We arrived at Coimbra yesterday. This was the medeival capital of Portugal and until the 20th cetury, Portugal's only University city.
Its relevance to the trail of Clarissa and her father,Nicolas Trant is that following the French occupation of the city in 1810 it was liberated by a Portugese force under Nicolas Trant.  His victory may have been eased by the limited French garrison as most of the troops in the city were casualties.
Trant raised a volunteer army of Portugese students and seized the city from the French occupying forces.
Cathy has Clarissa's diary which records the welcome gjven to the liberating forces and the subsequent grand reception.

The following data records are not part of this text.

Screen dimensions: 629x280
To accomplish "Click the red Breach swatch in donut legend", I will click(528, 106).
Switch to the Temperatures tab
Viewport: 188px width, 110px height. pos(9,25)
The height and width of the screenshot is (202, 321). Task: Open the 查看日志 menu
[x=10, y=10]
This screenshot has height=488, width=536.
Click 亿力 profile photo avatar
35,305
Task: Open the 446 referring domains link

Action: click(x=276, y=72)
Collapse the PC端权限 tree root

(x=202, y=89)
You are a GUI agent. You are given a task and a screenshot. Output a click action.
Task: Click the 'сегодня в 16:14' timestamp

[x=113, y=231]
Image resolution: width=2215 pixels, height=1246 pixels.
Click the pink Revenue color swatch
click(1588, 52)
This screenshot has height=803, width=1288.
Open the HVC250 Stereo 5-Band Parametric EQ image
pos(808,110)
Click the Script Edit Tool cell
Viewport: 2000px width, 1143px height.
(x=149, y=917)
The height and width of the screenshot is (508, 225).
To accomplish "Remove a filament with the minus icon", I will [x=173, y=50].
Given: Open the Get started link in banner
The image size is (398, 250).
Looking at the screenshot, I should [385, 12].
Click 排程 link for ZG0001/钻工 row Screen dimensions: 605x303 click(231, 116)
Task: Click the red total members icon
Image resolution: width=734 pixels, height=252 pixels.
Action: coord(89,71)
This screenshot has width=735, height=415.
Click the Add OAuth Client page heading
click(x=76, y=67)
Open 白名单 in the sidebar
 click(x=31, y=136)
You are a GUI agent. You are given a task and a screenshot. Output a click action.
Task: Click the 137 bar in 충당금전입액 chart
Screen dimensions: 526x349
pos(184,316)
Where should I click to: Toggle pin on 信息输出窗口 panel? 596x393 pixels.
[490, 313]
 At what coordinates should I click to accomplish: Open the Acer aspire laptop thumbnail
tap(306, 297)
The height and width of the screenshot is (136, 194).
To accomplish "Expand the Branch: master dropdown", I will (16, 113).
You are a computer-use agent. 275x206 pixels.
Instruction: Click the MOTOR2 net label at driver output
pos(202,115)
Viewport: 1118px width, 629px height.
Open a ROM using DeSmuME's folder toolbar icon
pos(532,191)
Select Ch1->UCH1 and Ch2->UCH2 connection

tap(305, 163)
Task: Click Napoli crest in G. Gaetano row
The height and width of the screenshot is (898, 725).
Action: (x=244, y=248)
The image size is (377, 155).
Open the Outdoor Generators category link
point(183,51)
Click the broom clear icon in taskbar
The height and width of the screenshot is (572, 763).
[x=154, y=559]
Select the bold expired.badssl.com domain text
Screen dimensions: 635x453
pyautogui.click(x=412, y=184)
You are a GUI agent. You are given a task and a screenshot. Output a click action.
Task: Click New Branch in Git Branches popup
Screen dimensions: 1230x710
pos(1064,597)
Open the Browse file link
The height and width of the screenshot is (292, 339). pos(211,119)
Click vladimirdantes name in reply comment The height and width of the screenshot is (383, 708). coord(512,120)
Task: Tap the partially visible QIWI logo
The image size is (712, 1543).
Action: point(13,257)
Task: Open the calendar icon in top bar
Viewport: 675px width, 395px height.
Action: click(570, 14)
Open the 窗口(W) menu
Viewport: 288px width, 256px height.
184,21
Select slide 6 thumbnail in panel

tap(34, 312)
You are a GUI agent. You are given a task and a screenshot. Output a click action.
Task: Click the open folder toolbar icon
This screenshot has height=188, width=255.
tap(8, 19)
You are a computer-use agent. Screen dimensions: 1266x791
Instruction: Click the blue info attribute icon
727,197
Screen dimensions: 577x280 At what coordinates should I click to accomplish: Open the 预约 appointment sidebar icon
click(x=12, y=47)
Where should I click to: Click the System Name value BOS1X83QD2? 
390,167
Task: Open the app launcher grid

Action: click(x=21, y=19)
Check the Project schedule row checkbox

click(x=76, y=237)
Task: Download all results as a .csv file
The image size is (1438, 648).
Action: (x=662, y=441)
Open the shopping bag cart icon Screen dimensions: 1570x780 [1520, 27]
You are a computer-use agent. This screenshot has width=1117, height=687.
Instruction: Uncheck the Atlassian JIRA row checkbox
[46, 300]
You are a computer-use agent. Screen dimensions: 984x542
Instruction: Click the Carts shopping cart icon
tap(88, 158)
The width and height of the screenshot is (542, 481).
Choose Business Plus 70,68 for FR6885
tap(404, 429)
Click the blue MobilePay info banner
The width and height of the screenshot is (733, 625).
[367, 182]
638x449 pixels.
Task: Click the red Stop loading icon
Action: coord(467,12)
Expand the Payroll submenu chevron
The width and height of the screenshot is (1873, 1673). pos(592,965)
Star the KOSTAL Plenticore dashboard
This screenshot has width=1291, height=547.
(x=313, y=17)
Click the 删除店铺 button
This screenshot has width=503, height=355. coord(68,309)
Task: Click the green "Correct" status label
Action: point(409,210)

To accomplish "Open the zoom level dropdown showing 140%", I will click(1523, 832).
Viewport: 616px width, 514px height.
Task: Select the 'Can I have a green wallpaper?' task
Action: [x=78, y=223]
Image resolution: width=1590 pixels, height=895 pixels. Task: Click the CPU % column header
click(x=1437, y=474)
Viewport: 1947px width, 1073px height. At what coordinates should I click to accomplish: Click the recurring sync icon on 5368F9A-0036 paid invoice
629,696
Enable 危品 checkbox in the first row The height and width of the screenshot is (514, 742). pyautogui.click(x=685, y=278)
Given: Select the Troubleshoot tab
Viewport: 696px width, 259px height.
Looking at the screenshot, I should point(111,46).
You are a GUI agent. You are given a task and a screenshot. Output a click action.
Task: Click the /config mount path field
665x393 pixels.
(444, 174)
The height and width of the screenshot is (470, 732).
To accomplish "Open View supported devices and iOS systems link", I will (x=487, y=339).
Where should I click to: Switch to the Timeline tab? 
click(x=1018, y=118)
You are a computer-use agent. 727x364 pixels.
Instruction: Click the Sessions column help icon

Cathy was given a very helpful reception by the University archive and library who together unearthed a thesis with some relevent material, including pictures of the presumed location of the [19C] reception.
The city itself has a picuresque (if in some parts dilapidated and rather neglected) centre. It is on a hill and tbe streets are often steep. Portugese roads and pavements tend to be formed of two inch granite or limestone mosaics (sometimes witb patterns but often plain) making the steep inclines just a bit harder for the over 60's to traverse.
Happily there is a special (electric)  bus and a lift to make ascending from our hotel to the University easier.
As the University is built around the old Royal court buildings, one might expect some interesting buildings. However Royal patrons seem to have gone to extra special lengths to leave traces of themselves to subsequent generations by creating Baroque extraviganza in the form of a library, Chapel and various halls that are fascinating if rather ovedone to the extent that a new fairly utilitarian set of modern buildings now provides some of the current academic facilities. However as we found on taking the combined ticket to visit of the parts of the University open to visitors, lectures take place inside a kind of Roccoco palace, with lecture theaters (19 century ambiance) leading off a two story cloister adorned with decorative tiles that would not seem out of place in an palace (which indeed it was prior to the sixteenth century.
The original library is is a fantastic structure but wholly unusable as a library, with elaborate gilded decoration and laquered columns supporting shelves of books chosen for their orate spines.
As in Oporto, there seem to be a relatively large number of sixteenth and seventeenth century buildings many of which now house university faculties. Some however seem semi derilect. In tbe city many of the older and more ordinary buildings seem to be abandoned. However some are occupied by student communes or "self styled Republics". Student graffiti appear on many of the walls even  on tbe major buildings.
This all in a city with many churches and a Cathedral with an ornate 15 century alterpiece.